CHAKRABARTI: I’m Meghna Chakrabarti. This is On Point. I’d like to bring Raymond DuBois into the conversation now. He served as deputy undersecretary of defense for installations and environment from 2001 to 2004. He’s also former acting undersecretary of the Army, a position he held from 2005 to 2006, and he’s currently senior advisor at the Center for Strategic & International Studies.
Raymond DuBois, welcome to On Point.
RAYMOND DuBOIS: Thanks Meghna, happy to be here.
CHAKRABARTI: Yeah. So first of all, help us understand. Obviously major problems with its overall infrastructure, but specifically military housing has been dogging the Pentagon for decades, right? Even before your time. And then we mentioned 2007, the Walter Reed scandal, 2018 and ’19, the private contractor and family housing scandal.
And now here with Elizabeth’s report, we have yet another report of just abysmal living conditions in soldier barracks. Everyone acknowledges that the DOD has known about this problem for a long time, and yet in the GAO report from September, one of the first findings that Elizabeth published was DOD does not reliably assess conditions and some barracks are substandard. They don’t even really know the conditions of a lot of these barracks. How is that possible, after all of this time?
DuBOIS: First of all, I want to compliment Elizabeth and her staff for writing an excellent report. Let me just begin by repeating some of what she said, in terms of the awful conditions that occur in terms of barracks, unaccompanied housing, family housing has a direct relationship to the 3 R’s. Readiness, recruitment and retention.
Now, one would think that the leadership of the Department of Defense and specifically the three military departments, Army, Navy, Air Force and they have said this repeatedly. Those are key issues of their responsibility and concern, break. There are three issues when it comes to the billion dollars of deferred maintenance that I was presented with in 2001 and the three areas are leadership, management and money.
Now, as the deputy undersecretary, I immediately, when I was appointed, I called in the three assistant service secretaries for installations and environment. And I said, we’re going to meet every week. And I want you to share with us your issues that you see, but first and foremost, I want you to go out to the field and inspect.
Now, I wasn’t their direct boss, but because I reported to the big boss, the Secretary of Defense, they got the message. But the issue from the top leadership is very important. They set policies, they set the programs, they should require accountability down the chain of command, but most important, they set the budget. There are two pots of money that go into housing barracks and installations.
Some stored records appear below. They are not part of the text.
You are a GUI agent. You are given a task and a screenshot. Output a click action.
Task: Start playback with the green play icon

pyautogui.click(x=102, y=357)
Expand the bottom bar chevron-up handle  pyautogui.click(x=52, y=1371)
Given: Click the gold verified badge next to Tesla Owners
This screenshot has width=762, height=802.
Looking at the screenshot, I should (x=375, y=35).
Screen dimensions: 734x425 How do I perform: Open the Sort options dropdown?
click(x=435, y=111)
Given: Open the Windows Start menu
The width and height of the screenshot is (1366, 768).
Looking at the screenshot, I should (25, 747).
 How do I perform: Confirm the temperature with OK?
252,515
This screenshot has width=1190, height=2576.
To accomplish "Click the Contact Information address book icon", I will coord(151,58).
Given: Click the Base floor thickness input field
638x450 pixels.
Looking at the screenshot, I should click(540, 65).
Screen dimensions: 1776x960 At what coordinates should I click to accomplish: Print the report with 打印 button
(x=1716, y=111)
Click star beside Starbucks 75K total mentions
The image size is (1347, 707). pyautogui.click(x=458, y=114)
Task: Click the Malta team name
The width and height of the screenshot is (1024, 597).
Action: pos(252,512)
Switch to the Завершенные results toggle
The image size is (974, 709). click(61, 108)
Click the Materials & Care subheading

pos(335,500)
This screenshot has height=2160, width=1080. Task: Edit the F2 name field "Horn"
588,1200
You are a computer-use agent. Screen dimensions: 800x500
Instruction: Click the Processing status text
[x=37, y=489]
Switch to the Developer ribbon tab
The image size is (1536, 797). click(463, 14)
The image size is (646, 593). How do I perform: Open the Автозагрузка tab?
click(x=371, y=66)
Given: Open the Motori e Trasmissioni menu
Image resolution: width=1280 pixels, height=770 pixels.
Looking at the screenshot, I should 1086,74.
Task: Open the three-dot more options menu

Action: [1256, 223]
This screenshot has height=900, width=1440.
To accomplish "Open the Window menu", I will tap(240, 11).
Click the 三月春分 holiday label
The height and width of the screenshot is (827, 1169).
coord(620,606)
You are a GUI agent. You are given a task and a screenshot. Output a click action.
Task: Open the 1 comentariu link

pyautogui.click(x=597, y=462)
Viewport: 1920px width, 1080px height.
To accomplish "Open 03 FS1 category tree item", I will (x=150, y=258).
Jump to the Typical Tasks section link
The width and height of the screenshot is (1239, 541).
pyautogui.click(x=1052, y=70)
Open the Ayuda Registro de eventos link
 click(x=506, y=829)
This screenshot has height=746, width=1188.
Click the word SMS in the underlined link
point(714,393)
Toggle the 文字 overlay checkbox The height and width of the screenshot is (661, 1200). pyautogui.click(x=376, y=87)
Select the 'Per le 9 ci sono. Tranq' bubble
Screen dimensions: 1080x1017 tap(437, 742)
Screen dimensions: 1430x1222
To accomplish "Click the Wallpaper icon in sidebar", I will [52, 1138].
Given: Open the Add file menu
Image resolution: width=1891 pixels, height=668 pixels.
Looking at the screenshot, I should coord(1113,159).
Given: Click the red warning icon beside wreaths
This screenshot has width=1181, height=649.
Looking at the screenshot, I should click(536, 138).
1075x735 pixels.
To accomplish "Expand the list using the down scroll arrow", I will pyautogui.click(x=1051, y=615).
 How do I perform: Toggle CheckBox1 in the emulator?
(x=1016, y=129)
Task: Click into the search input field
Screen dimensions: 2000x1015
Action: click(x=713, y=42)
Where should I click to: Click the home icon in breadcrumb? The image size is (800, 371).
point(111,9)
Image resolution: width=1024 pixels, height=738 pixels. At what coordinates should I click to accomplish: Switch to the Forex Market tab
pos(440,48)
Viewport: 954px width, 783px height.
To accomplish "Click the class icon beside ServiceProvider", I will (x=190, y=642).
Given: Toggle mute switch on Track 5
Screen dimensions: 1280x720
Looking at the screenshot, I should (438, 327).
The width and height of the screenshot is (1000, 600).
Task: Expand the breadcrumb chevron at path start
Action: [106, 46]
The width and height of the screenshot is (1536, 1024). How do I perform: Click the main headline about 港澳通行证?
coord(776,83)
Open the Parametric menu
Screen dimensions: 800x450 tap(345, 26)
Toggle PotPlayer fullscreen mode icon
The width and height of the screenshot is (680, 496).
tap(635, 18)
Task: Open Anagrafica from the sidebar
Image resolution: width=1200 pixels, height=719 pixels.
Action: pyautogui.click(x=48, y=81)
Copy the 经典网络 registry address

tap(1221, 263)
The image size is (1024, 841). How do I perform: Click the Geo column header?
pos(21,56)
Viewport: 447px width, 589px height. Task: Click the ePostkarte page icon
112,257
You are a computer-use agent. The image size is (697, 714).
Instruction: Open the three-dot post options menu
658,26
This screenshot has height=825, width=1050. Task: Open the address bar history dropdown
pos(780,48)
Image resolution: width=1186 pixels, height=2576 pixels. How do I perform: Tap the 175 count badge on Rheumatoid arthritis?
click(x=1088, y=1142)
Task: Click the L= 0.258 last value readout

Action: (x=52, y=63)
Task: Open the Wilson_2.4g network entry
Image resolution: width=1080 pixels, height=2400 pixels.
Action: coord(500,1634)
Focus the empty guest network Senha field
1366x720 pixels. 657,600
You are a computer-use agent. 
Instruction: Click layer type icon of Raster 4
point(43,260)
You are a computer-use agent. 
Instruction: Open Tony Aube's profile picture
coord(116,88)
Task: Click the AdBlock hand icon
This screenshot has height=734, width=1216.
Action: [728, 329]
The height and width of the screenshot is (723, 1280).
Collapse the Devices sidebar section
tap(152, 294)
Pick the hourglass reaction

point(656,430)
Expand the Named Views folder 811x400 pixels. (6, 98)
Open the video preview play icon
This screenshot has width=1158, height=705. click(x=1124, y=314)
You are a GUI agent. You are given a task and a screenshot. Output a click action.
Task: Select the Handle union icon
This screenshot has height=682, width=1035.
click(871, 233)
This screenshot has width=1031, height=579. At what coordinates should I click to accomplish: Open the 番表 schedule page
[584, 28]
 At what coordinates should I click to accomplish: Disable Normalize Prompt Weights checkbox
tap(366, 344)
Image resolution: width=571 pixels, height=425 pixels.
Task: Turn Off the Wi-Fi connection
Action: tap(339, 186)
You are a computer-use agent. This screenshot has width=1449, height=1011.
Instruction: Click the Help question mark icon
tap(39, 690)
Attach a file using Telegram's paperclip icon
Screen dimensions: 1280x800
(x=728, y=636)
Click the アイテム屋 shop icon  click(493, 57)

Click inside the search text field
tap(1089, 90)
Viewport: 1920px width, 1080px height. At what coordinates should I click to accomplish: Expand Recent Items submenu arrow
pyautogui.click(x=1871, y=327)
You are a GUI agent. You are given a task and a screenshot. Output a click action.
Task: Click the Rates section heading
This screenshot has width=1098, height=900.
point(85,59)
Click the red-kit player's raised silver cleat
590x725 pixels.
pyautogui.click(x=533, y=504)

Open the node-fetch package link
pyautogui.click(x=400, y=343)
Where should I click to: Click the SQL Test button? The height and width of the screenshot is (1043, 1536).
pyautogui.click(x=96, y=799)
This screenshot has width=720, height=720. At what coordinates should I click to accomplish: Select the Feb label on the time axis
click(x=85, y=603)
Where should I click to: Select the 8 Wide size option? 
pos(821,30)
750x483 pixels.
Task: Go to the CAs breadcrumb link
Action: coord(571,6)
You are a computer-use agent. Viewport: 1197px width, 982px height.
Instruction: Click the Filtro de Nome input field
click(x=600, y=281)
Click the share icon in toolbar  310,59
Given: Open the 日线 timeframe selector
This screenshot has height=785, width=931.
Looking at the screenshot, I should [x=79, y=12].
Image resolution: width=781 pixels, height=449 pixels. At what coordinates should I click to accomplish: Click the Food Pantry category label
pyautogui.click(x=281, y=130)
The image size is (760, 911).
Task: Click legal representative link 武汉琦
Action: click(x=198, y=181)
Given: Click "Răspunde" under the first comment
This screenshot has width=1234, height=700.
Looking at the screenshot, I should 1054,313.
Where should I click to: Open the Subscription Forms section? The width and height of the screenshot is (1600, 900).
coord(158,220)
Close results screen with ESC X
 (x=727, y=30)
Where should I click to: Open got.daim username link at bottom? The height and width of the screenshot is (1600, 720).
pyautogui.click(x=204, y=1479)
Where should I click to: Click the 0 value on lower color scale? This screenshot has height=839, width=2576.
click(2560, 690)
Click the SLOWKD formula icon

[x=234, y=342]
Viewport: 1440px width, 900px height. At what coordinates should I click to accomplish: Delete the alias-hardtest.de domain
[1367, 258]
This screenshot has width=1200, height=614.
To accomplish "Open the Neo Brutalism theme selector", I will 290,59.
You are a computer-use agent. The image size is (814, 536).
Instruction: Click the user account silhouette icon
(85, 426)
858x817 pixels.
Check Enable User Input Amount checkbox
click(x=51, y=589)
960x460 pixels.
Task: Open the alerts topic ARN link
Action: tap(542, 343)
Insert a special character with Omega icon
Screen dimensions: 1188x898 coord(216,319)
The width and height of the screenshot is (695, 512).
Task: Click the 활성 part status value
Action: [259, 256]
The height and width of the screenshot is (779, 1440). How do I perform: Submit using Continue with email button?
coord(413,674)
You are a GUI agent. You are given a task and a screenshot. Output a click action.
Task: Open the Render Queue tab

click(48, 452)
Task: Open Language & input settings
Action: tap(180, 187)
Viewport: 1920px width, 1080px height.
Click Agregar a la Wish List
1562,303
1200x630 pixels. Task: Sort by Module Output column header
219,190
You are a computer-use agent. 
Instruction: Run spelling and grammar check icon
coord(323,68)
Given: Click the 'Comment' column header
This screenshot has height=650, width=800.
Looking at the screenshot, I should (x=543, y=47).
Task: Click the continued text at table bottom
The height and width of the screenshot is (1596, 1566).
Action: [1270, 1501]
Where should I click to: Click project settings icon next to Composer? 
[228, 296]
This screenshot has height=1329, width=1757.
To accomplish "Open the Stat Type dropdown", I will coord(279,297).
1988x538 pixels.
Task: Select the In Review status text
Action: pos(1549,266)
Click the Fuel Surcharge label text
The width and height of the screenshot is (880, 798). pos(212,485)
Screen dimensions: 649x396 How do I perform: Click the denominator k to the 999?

One is military construction, which is new construction. And that’s a separate budget under a separate appropriations subcommittee. And No. 2, there is money for maintenance that comes out of a very large pot of money called O&M, operations and maintenance.
Now, what has happened over the years? Continually, and this is the key issue, is when money is tight, especially when you’re fighting wars in Afghanistan and Iraq. As Elizabeth pointed out, when it comes to runways or piers or even the maintenance and repair of vehicles, tactical vehicles, money, oftentimes, while it was originally slated for housing for barracks gets stolen. And I use that word advisedly.
It gets taken from one account and it’s spent elsewhere.
CHAKRABARTI: Raymond DuBois, hang on for just a second. I hate to interrupt you, but we just have to take a quick break and we’ll continue this important part of the conversation when we come back. This is On Point.
Part III
CHAKRABARTI: Today we are talking about the most recent report about abysmal living conditions, this time in soldier barracks at U.S. domestic military bases across the country. Barracks full of mold, broken down HVAC systems, sewage regularly overflowing in bathrooms, and why, after report over the course of several decades, the Pentagon still hasn’t got a complete handle on providing American soldiers and their families with housing that’s up to standard.
I’m joined today by Elizabeth Field. She authored this GAO report and now she’s a Chief Operating Officer at the Elizabeth Dole Foundation. And Raymond DuBois is with us as well as former Deputy Undersecretary of Defense and former Acting Undersecretary of the Army. Now at the Center for Strategic & International Studies.
And Raymond, I wanted to let you pick up your thought about, you say, use the word advisedly, you said. But that when money is tight, funds are quote, stolen out of the bucket that should be used for operations and maintenance and put elsewhere. So finish that thought.
DuBOIS: I will use the euphemism instead of stolen the senior leadership in the military departments will reprioritize O&M dollars. And what the money issue is very important. Because it’s tied to leadership at the very top. Leadership at the very top has to ensure that the monies that were originally allocated to maintaining and repairing base infrastructure, including barracks, must be actually obligated and spent. And what I found out is that because of pressure from other parts of the Army in particular, but it’s true about the Navy and the Air Force and the Marine Corps, money got shifted away from where it was supposed to be spent.
So that gets back to the, so we say 3 overlapping Venn diagrams, leadership, management and money. Management, the middle level, if you will, for instance, the Army installation management command used to report directly to the chief of staff of the Army, but a decision was made several years ago by the secretary of the Army to move it to be a subordinate command to the Army material command.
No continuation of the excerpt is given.